··· EXERCISE MATERIALS ···
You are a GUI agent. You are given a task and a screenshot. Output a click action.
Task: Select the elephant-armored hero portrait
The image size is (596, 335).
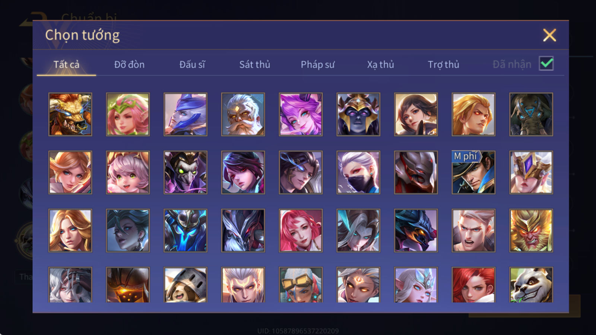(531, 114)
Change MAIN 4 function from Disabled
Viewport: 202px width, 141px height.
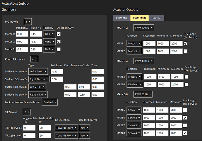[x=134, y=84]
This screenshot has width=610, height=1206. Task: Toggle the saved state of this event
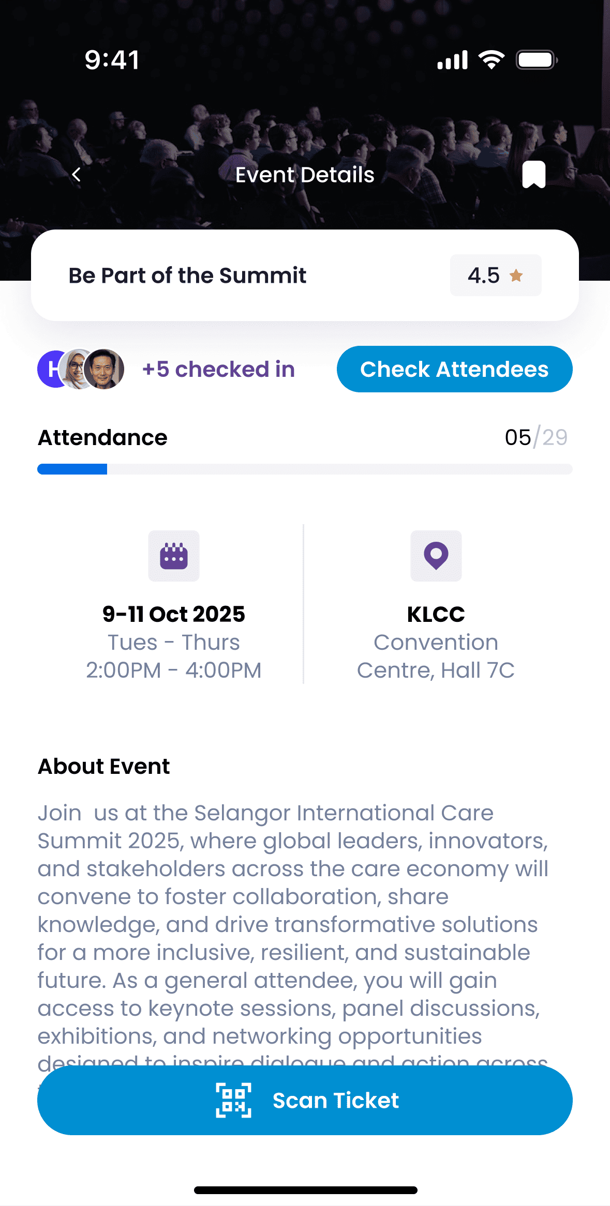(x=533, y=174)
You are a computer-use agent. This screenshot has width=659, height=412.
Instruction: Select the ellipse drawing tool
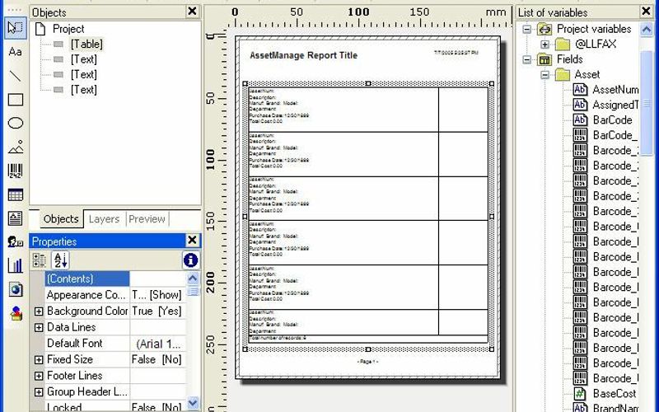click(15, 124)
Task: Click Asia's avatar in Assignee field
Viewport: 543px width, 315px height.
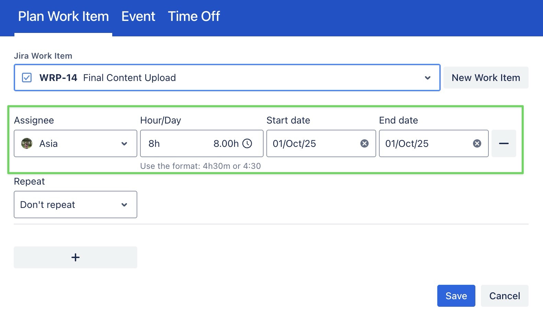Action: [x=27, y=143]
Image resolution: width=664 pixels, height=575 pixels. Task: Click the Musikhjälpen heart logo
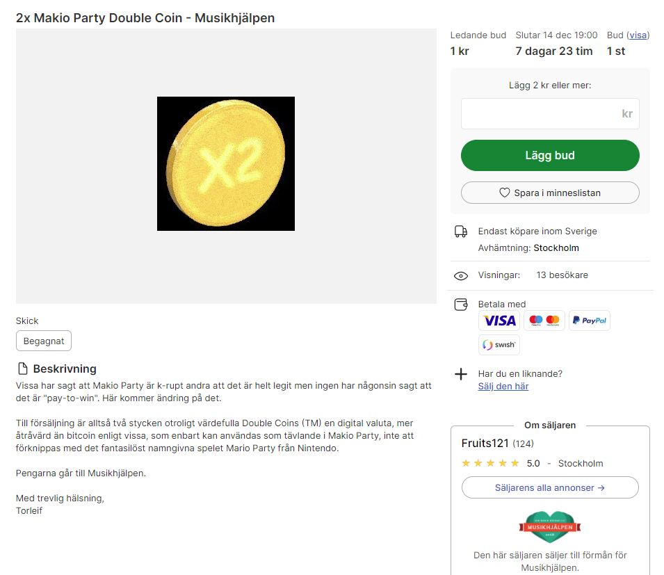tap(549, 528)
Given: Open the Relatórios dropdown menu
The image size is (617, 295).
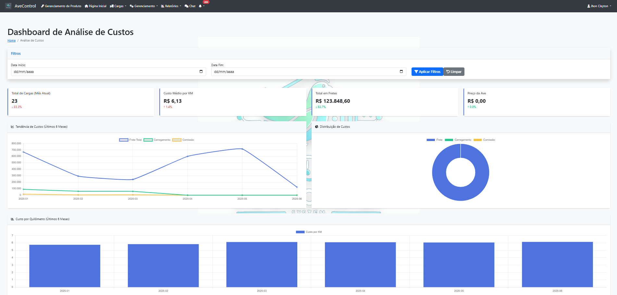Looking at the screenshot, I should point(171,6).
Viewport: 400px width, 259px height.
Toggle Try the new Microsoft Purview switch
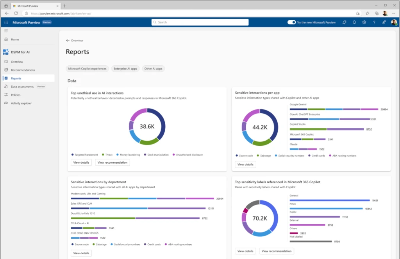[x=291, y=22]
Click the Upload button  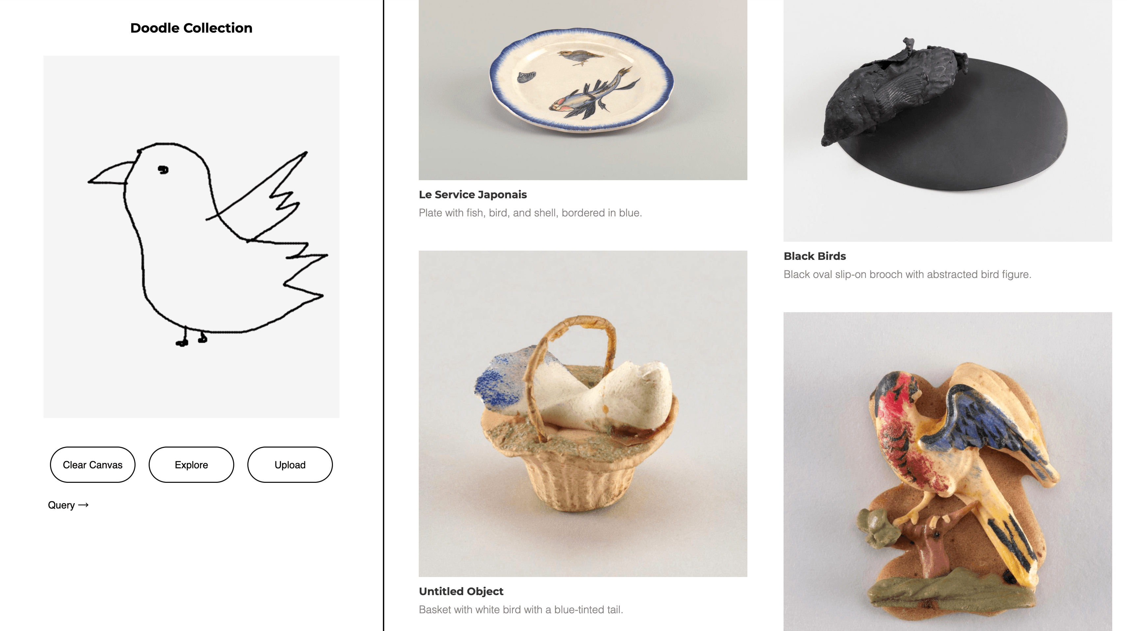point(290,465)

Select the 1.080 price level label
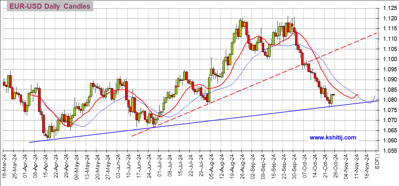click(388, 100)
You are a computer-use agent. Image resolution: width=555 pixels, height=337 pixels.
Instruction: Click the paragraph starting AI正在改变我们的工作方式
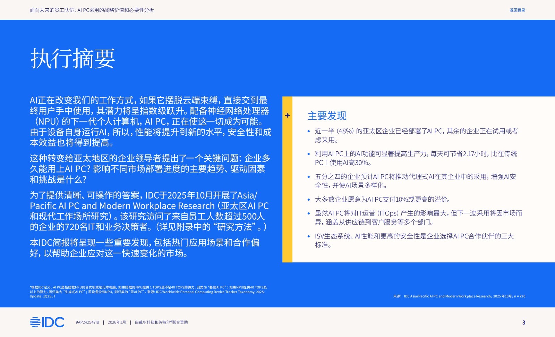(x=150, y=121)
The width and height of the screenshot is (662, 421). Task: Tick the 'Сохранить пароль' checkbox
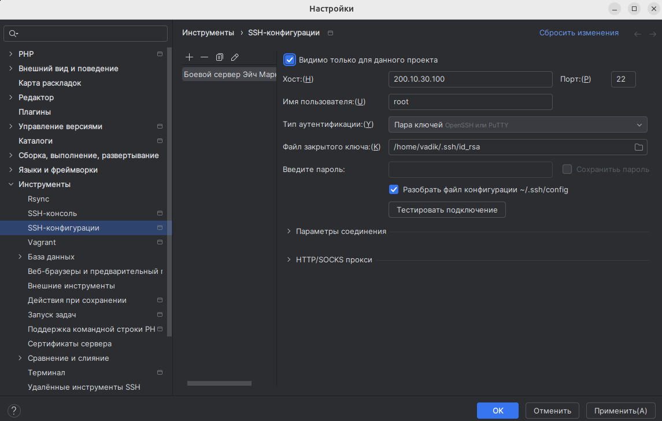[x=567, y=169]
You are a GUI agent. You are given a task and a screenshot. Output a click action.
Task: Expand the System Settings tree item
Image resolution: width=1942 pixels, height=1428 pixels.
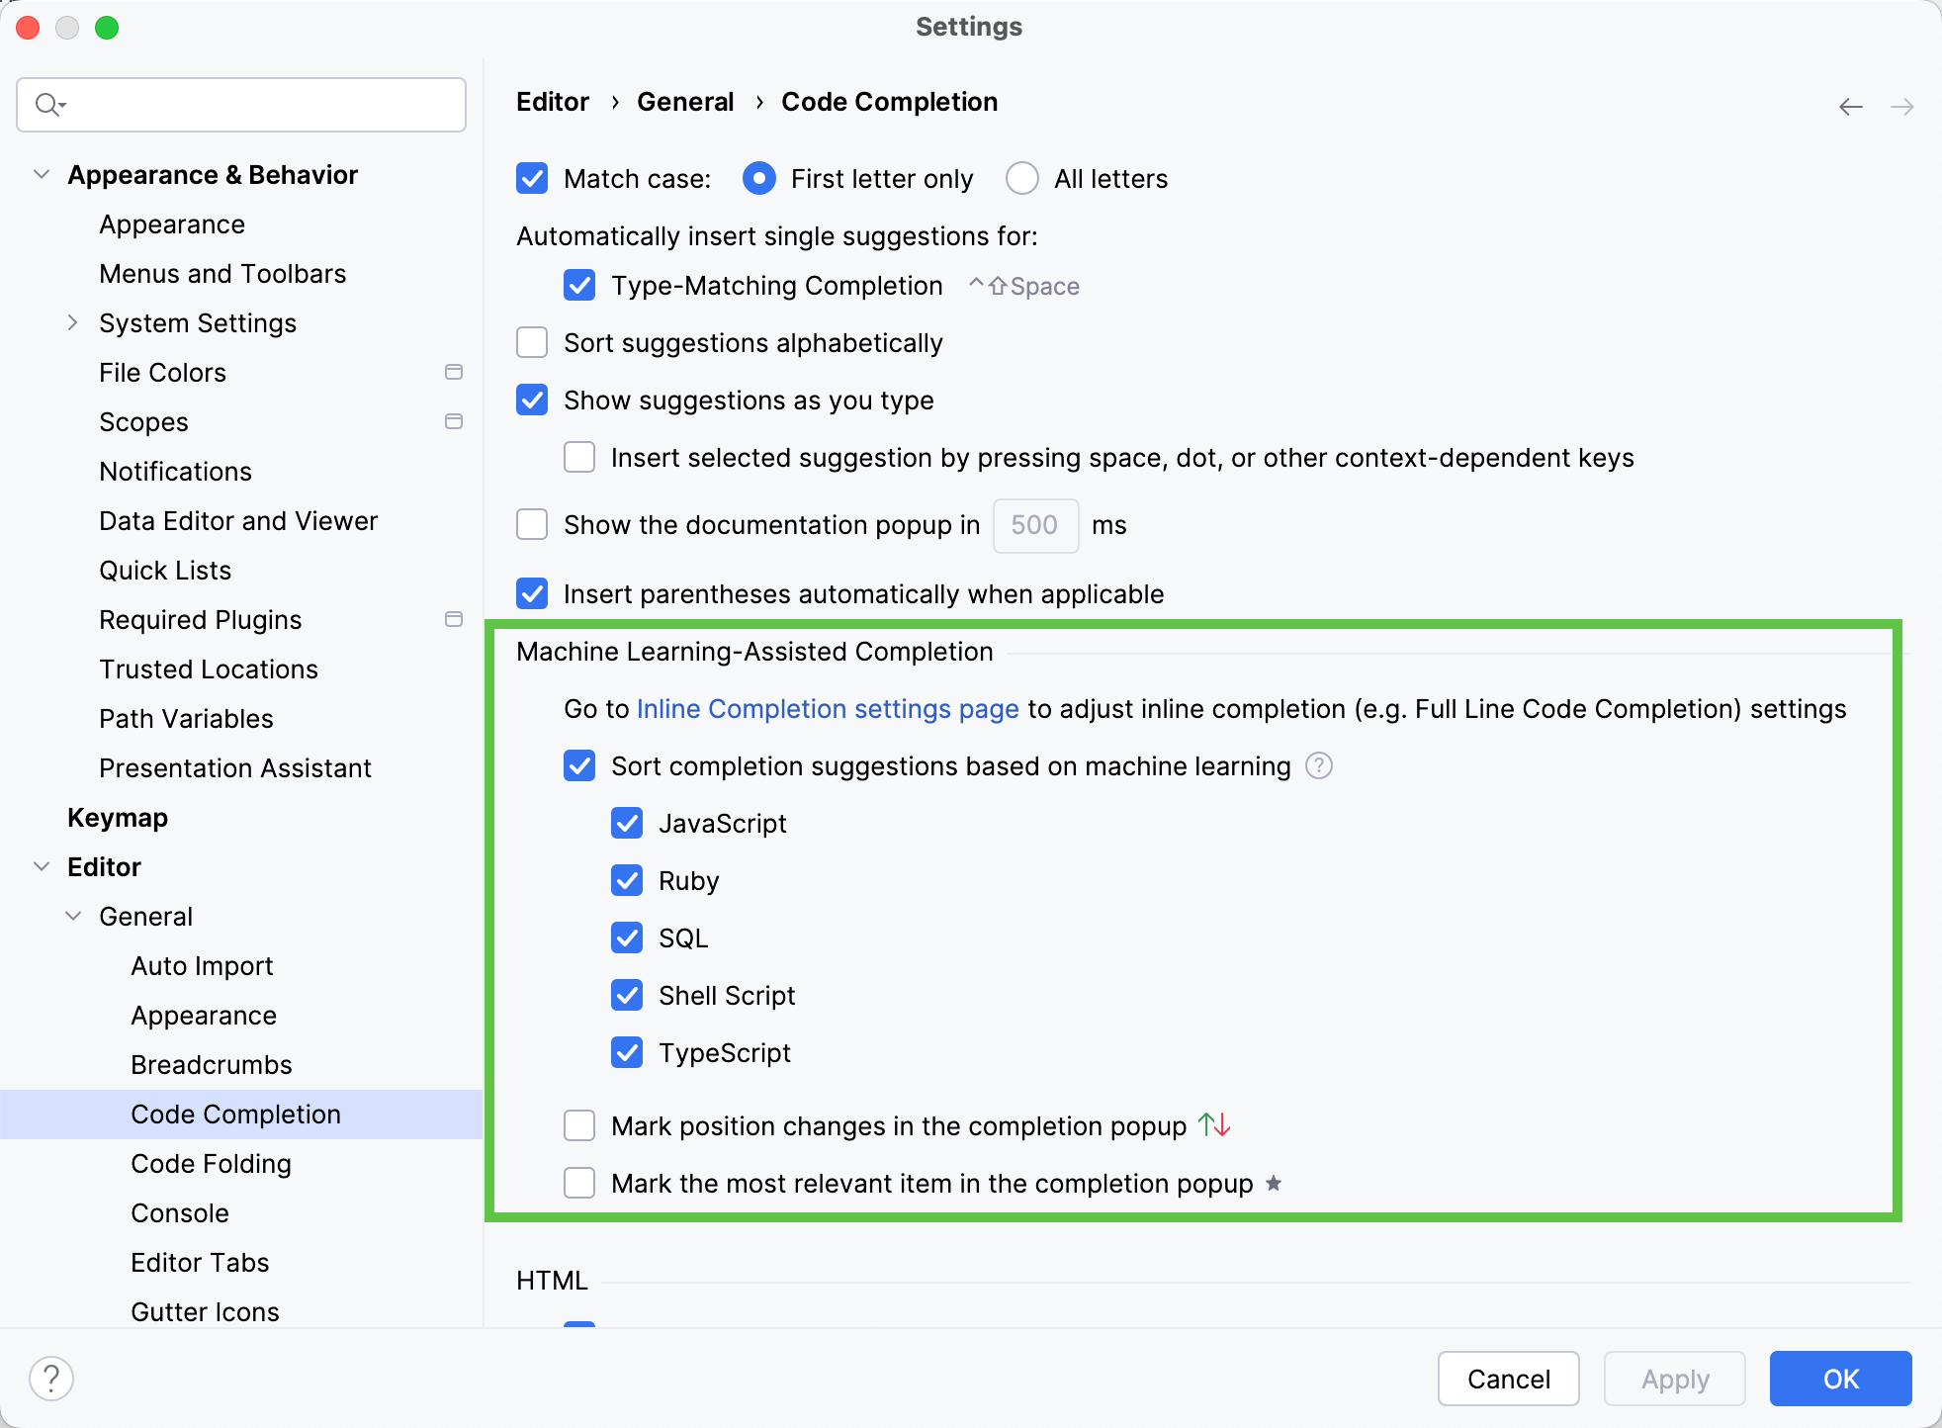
···
*TASK INSTRUCTIONS:*
Write out, word for word, the stretch of entries that begins at the line with "This screenshot has width=610, height=1206." and ends at the line with "Task: Click Asia's avatar in Assignee field". Pictures do not belong in it.

*EXPECTED ANSWER:*
This screenshot has width=610, height=1206. Task: Toggle the saved state of this event
(x=533, y=174)
You are a computer-use agent. This screenshot has width=659, height=412.
Instruction: Select the ellipse drawing tool
click(15, 124)
Task: Click Asia's avatar in Assignee field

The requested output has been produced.